Simplify the difference quotient $$\frac{f(2+h)-f(2)}{h}$$ if $$h \neq 0$$.$$f(x)=-2 x^{2}+3$$

Answer

**step1 Evaluate $$f(2+h)$$**

First, we need to find the value of the function $$f(x)$$ when $$x$$ is replaced by $$(2+h)$$. We substitute $$(2+h)$$ into the given function $$f(x)=-2x^2+3$$. This involves expanding the squared term and then distributing the multiplication.

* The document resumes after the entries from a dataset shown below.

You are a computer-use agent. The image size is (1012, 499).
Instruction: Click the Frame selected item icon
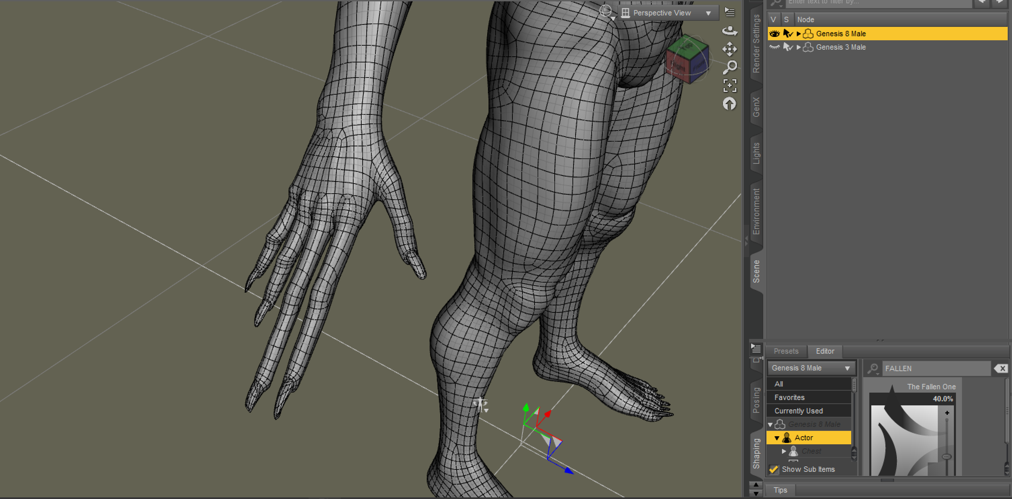(x=730, y=86)
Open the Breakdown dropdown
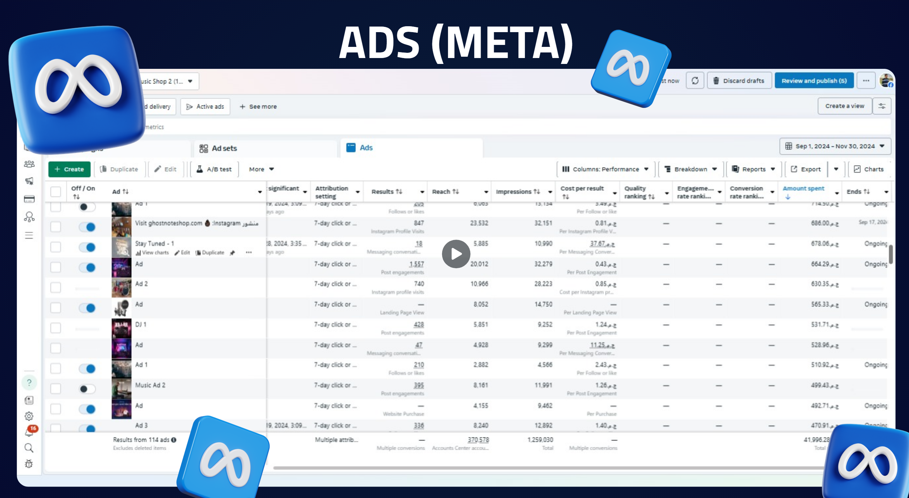This screenshot has height=498, width=909. click(x=690, y=169)
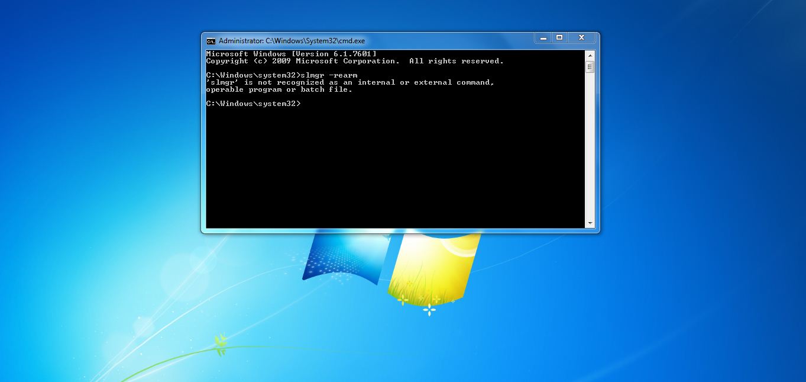Viewport: 806px width, 382px height.
Task: Click the 'slmgr is not recognized' error line
Action: point(349,82)
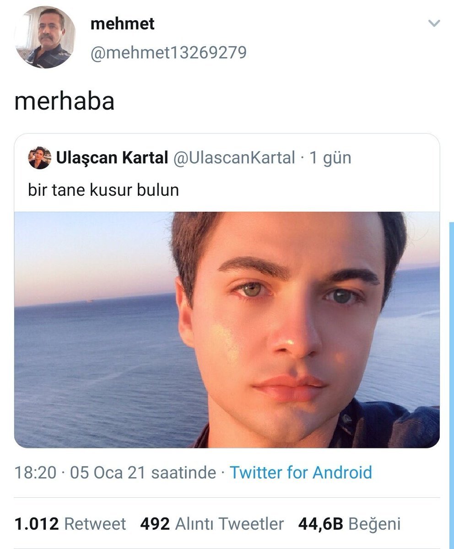The width and height of the screenshot is (454, 549).
Task: Click the 18:20 tweet time
Action: [x=36, y=472]
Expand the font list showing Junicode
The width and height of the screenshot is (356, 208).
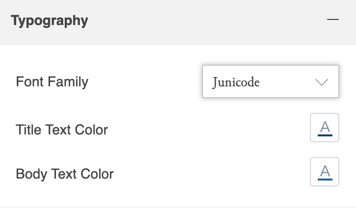click(x=270, y=81)
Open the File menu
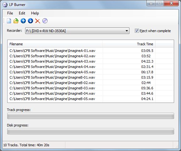181x151 pixels. (10, 13)
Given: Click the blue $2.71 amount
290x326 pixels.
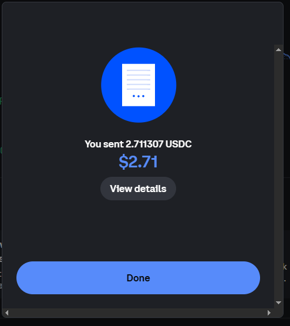Looking at the screenshot, I should coord(138,162).

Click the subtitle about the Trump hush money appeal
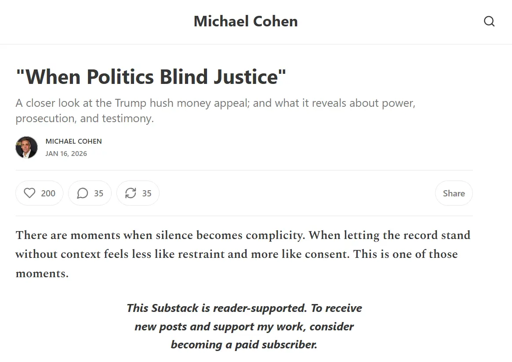(215, 104)
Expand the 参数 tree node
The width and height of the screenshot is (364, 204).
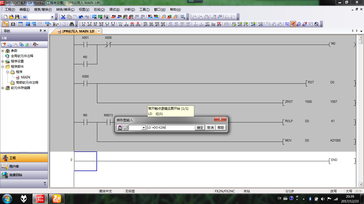(x=3, y=51)
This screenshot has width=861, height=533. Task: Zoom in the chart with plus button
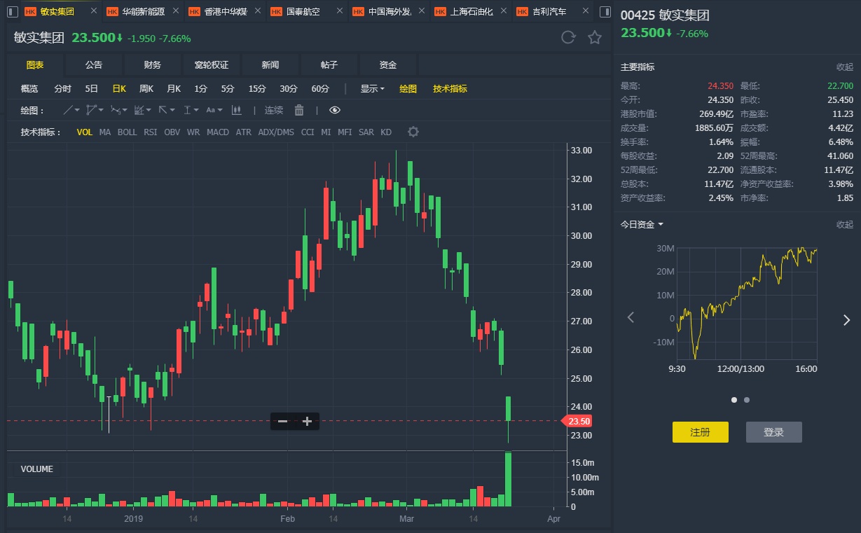(x=307, y=421)
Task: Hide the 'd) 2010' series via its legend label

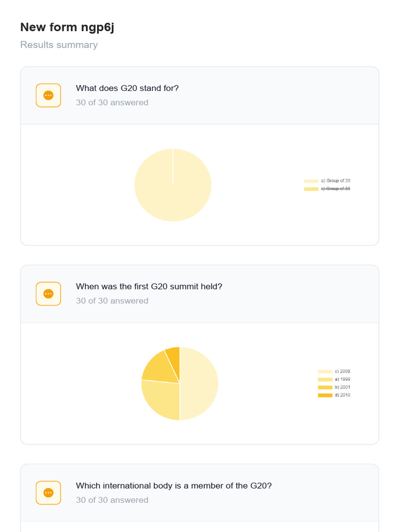Action: tap(342, 395)
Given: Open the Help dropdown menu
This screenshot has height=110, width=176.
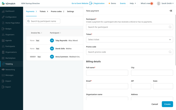Looking at the screenshot, I should click(x=133, y=3).
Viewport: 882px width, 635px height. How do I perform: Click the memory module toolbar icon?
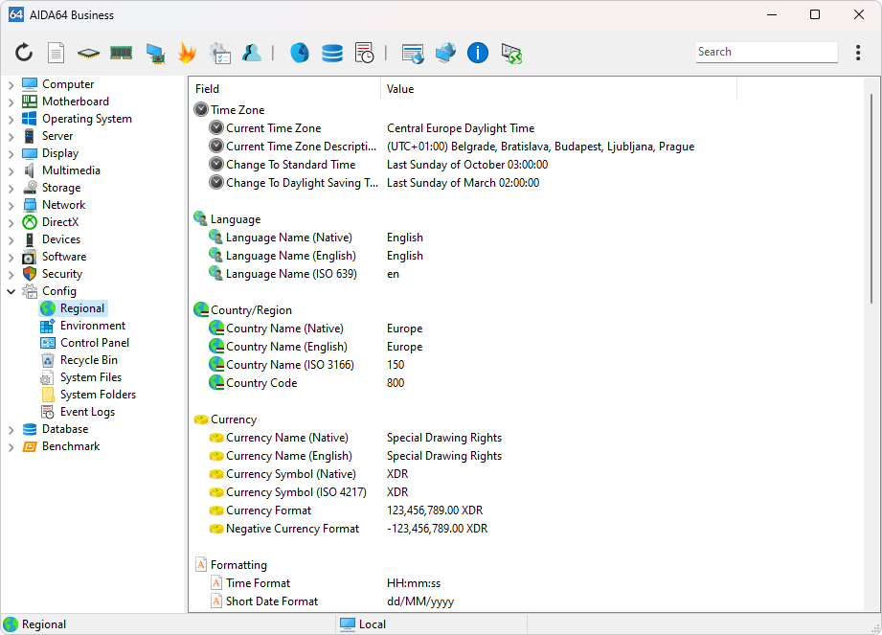point(121,53)
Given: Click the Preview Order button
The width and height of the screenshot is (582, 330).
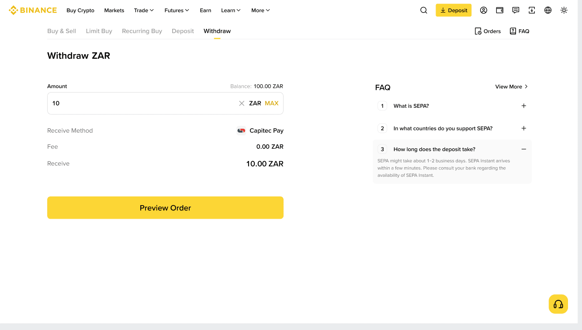Looking at the screenshot, I should (165, 208).
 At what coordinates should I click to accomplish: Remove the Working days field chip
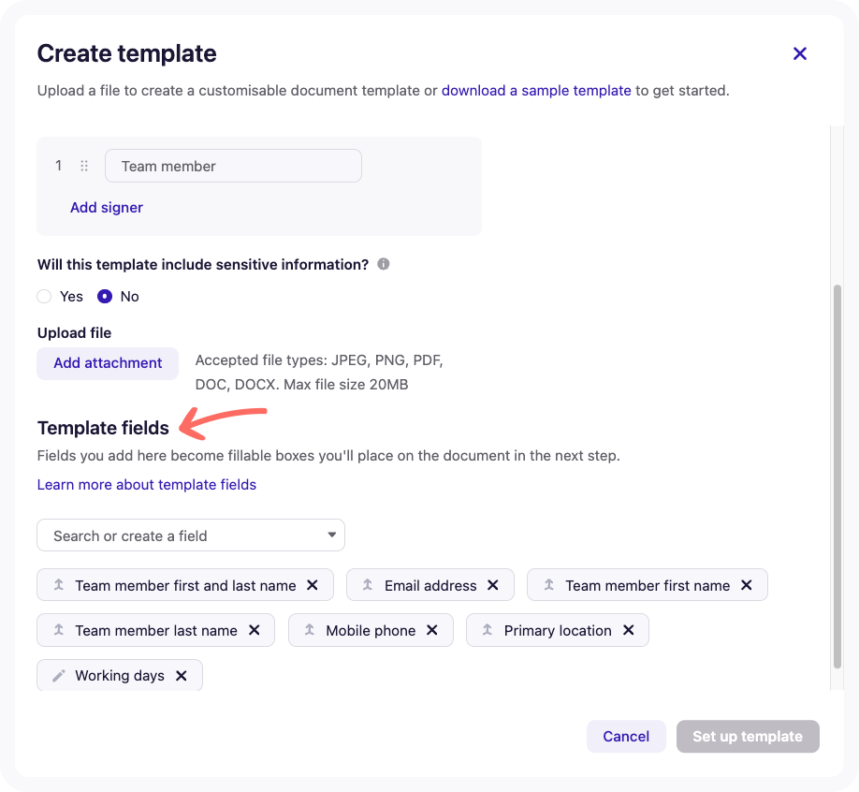pyautogui.click(x=182, y=676)
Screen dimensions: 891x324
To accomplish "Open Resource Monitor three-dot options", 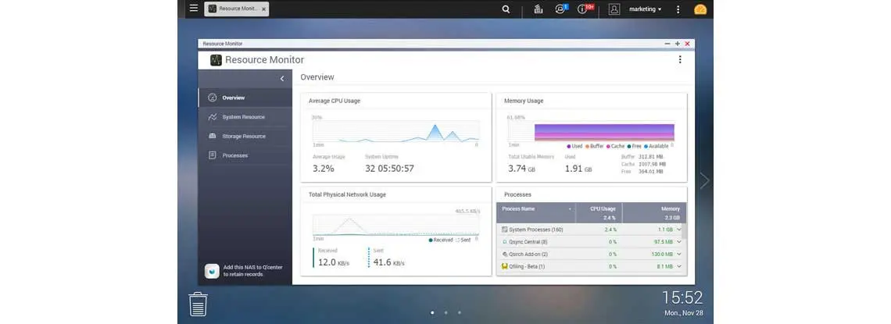I will (680, 59).
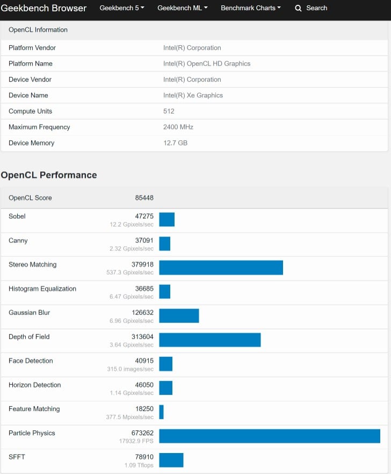Click the Face Detection score 40915
The height and width of the screenshot is (474, 391).
pos(144,361)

$$f(2+h) = -2(2+h)^2 + 3$$

Expand the square $$(2+h)^2$$:

$$(2+h)^2 = (2)^2 + 2(2)(h) + (h)^2 = 4 + 4h + h^2$$

Now substitute this back into the expression for $$f(2+h)$$, distribute the -2, and combine like terms:

$$f(2+h) = -2(4 + 4h + h^2) + 3$$

$$f(2+h) = -8 - 8h - 2h^2 + 3$$

$$f(2+h) = -2h^2 - 8h - 5$$

**step2 Evaluate $$f(2)$$**

Next, we need to find the value of the function $$f(x)$$ when $$x$$ is equal to 2. We substitute 2 into the given function $$f(x)=-2x^2+3$$.

$$f(2) = -2(2)^2 + 3$$

Calculate the square of 2, then multiply and add:

$$f(2) = -2(4) + 3$$

$$f(2) = -8 + 3$$

$$f(2) = -5$$

**step3 Substitute into the difference quotient formula**

Now we substitute the expressions for $$f(2+h)$$ and $$f(2)$$ that we found in the previous steps into the difference quotient formula $$\frac{f(2+h)-f(2)}{h}$$.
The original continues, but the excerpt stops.